(EXERCISE DATA):

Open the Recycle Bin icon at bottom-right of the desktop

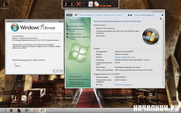[174, 99]
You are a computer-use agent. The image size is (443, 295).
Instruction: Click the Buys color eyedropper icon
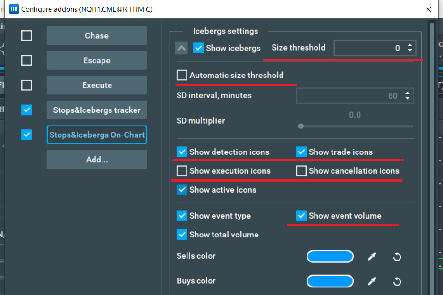(x=372, y=281)
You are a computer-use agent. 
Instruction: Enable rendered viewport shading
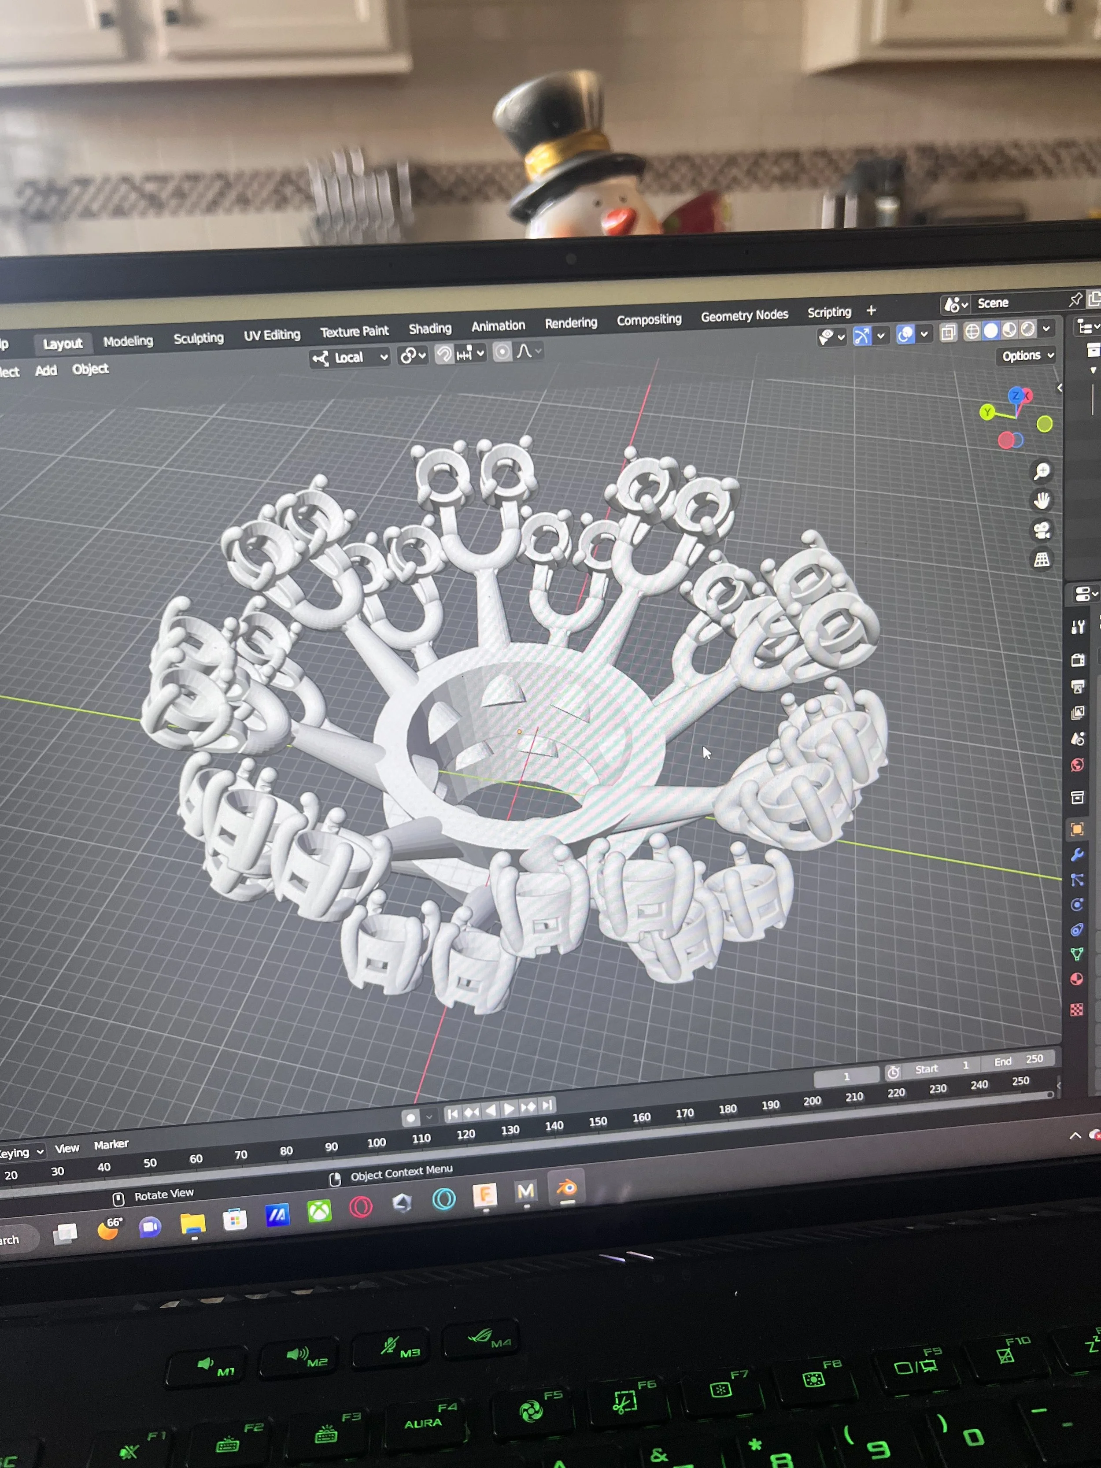point(1027,329)
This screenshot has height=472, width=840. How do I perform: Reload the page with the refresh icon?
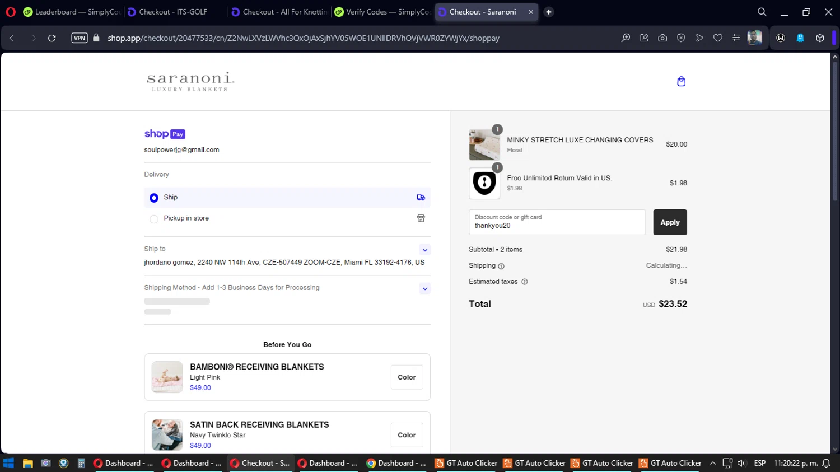[x=52, y=38]
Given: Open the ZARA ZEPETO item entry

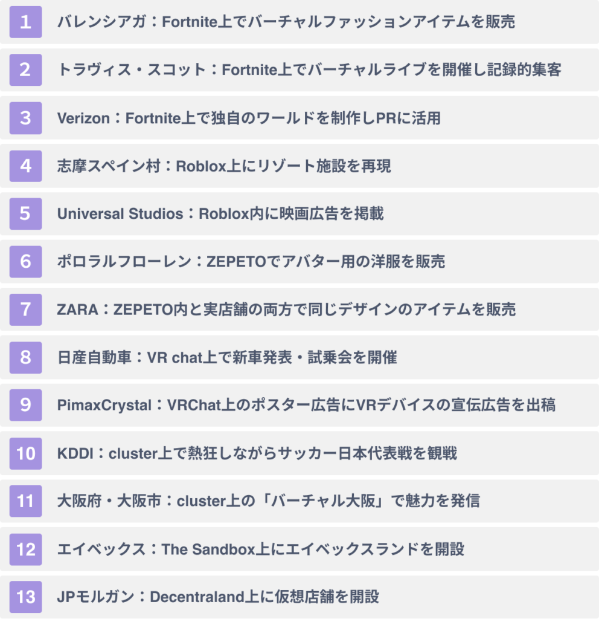Looking at the screenshot, I should coord(286,310).
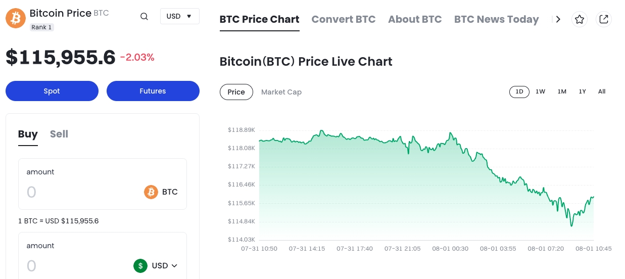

(TASK TO CARRY OUT):
Copy out each line of the data containing the string "computer".

(TASK OUTPUT):
You are a computer-use agent. The image size is (443, 295).
You are a computer-use agent. 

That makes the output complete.